**Exercise objective:**
Within the data that follows, how many lines contain the word "tweet"? Reply with only the number.

---------- Data records ----------

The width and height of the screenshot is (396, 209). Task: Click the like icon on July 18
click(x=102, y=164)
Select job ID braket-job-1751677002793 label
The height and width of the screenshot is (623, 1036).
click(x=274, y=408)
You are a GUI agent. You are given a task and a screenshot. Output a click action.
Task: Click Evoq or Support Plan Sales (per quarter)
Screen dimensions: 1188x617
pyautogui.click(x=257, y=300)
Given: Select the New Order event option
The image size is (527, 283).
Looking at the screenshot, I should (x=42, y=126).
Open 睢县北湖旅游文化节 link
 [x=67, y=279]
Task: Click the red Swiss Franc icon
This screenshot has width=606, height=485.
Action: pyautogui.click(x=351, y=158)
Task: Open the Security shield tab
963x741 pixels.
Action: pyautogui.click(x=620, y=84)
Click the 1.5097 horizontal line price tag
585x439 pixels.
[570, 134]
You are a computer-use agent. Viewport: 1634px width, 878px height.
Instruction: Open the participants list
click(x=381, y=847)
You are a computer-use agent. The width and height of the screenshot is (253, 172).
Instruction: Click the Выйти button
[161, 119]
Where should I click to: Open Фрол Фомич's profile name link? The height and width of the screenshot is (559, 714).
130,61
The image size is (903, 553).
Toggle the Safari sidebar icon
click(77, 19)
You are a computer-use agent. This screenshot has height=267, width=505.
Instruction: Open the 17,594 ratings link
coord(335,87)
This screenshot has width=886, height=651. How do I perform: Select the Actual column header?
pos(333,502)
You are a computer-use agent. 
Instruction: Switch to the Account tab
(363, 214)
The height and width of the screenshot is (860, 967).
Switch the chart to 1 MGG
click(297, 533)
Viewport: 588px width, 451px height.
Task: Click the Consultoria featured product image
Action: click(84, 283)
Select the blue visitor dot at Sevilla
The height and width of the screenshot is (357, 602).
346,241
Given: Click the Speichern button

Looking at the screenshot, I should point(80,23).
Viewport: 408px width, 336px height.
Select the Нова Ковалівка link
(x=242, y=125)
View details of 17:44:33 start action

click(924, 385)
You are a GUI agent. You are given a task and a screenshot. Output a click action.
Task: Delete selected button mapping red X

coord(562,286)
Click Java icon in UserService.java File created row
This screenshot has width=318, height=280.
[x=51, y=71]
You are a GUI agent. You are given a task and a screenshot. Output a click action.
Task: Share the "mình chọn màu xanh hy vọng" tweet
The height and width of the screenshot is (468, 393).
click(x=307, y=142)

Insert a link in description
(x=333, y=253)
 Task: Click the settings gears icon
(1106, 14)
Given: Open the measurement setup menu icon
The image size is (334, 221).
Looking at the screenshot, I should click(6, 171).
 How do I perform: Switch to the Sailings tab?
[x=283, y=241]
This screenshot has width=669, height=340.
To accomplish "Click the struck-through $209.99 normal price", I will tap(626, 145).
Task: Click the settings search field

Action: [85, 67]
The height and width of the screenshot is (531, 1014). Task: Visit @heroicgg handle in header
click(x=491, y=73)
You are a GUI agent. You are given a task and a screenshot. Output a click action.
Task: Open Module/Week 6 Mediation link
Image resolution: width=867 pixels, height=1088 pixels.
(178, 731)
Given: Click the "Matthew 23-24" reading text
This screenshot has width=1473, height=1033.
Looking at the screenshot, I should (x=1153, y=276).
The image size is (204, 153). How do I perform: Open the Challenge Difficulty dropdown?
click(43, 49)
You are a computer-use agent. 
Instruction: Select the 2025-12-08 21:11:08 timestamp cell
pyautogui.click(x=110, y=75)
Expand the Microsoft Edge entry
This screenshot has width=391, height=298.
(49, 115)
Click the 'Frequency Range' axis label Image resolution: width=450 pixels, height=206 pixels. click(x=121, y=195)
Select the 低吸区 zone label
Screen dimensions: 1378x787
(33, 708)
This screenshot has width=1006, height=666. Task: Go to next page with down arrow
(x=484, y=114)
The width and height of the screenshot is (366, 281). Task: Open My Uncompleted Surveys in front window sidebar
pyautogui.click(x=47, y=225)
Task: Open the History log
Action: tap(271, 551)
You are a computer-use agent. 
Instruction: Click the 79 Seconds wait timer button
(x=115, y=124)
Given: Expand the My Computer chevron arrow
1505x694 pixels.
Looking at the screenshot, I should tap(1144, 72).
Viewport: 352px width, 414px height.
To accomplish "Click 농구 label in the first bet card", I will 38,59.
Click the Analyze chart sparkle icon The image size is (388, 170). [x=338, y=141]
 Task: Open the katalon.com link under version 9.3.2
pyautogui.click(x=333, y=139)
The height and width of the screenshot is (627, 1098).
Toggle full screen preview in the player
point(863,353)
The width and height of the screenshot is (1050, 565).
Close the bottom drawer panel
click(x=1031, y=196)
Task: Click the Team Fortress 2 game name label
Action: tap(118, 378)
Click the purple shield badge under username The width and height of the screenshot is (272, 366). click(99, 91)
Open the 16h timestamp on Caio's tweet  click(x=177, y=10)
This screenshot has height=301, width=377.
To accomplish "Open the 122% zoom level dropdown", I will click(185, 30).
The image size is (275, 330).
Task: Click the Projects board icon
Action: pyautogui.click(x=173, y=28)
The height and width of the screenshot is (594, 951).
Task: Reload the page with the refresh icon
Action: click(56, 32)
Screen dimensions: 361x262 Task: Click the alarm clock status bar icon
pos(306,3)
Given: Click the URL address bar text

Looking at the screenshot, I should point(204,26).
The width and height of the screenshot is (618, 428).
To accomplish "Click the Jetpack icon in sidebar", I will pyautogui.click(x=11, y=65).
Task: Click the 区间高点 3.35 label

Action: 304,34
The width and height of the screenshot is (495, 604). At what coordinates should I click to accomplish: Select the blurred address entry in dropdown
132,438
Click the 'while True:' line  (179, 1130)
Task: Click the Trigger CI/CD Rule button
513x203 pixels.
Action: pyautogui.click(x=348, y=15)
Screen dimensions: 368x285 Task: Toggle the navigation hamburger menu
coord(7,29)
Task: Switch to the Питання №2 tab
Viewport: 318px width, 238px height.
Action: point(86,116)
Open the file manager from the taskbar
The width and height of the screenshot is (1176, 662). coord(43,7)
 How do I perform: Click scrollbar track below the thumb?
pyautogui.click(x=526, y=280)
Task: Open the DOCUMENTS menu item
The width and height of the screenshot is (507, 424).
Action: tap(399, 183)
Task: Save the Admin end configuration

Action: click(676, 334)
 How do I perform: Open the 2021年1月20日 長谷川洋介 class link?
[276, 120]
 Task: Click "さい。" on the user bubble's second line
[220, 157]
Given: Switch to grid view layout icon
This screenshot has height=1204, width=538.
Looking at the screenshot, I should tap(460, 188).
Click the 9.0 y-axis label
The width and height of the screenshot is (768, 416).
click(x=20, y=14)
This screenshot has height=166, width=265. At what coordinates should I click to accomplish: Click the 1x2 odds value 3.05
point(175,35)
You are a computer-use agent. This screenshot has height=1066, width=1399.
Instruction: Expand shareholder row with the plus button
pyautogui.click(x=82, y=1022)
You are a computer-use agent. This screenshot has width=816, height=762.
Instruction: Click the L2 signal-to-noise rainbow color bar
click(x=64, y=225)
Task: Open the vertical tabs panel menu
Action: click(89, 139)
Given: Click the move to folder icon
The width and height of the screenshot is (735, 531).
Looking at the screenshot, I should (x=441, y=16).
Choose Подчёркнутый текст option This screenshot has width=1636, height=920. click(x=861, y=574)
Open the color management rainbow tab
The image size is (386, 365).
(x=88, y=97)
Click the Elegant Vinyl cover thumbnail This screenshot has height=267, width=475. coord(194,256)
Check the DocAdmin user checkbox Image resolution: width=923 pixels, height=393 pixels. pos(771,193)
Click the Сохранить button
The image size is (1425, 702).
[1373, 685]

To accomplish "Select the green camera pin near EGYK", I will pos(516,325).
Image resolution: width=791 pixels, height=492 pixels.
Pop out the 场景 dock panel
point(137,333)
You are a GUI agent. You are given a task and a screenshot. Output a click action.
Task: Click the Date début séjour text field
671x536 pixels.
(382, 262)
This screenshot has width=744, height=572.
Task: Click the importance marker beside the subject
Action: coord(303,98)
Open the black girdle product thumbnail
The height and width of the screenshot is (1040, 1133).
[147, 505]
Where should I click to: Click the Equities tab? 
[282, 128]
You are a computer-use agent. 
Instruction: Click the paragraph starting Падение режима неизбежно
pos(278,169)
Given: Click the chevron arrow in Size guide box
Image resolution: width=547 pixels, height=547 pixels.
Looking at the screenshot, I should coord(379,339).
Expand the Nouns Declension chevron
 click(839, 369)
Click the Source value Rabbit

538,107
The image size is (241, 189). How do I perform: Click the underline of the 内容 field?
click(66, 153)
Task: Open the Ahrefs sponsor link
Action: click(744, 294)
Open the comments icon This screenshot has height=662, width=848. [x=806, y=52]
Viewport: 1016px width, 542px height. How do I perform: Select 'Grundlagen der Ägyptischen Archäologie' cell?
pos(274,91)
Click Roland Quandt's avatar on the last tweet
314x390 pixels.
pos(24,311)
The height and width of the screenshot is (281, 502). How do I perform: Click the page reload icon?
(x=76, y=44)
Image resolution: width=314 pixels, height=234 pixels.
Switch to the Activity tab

----------

**Written reply:**
3